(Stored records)
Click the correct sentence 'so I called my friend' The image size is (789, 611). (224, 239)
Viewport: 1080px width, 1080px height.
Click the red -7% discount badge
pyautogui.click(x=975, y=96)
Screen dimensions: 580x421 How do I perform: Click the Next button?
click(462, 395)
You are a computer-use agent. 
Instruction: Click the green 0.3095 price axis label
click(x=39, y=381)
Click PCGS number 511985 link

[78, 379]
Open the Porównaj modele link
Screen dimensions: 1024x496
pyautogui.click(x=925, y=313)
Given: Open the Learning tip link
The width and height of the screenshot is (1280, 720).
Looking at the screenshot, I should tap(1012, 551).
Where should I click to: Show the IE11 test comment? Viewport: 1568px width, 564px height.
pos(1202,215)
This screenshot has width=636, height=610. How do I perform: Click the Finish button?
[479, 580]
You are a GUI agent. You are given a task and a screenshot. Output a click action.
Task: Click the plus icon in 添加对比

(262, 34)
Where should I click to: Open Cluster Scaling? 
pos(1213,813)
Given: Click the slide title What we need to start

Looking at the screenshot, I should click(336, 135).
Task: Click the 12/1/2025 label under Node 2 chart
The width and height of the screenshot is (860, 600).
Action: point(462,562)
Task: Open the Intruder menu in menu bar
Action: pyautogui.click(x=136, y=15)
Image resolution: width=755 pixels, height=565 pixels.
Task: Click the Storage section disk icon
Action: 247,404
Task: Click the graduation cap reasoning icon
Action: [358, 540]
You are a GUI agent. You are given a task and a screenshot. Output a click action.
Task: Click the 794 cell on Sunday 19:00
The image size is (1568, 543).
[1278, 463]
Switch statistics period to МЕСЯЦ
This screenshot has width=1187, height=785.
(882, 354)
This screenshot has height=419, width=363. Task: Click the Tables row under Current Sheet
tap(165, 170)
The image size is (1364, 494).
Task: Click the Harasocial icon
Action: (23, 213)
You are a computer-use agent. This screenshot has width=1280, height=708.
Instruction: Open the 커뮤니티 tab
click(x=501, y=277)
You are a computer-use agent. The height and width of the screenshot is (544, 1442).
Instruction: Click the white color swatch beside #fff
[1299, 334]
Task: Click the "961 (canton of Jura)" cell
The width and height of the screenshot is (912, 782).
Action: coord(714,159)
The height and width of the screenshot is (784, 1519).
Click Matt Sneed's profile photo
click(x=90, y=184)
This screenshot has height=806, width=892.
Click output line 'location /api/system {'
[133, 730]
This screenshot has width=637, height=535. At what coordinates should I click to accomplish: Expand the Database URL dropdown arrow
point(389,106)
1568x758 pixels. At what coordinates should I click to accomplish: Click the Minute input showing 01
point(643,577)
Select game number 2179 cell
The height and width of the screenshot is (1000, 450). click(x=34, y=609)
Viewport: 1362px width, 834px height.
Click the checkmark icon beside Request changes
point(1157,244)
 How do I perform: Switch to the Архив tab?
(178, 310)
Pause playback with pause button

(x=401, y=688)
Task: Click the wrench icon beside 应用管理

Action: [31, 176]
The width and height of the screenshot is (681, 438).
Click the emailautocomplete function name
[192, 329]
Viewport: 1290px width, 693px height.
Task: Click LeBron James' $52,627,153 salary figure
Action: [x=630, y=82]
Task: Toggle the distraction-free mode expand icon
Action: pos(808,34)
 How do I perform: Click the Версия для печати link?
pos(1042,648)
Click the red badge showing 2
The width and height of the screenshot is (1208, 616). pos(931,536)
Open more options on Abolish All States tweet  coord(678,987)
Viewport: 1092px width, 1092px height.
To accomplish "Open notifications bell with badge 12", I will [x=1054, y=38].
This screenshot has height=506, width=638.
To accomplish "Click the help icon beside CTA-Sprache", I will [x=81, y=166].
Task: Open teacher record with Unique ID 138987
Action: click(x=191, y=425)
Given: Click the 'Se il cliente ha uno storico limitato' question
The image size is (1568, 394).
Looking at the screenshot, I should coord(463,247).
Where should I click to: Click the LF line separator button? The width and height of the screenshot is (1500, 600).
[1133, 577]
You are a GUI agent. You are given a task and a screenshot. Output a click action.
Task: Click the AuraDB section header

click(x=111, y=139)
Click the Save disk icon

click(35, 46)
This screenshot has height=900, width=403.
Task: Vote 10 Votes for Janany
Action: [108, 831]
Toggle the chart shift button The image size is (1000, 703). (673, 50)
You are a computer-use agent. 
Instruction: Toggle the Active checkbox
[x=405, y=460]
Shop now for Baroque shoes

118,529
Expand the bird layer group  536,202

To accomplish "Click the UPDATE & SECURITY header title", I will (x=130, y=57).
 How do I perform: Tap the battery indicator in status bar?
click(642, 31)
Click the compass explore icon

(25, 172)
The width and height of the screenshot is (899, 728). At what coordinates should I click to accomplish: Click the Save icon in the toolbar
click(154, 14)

** Exercise description **
Set the lines down exactly as they stand, beginning at the one that contains "Click the compass explore icon" and stopping after the last line of the entries above.

** Task response **
Click the compass explore icon

(25, 172)
The width and height of the screenshot is (899, 728). At what coordinates should I click to accomplish: Click the Save icon in the toolbar
click(154, 14)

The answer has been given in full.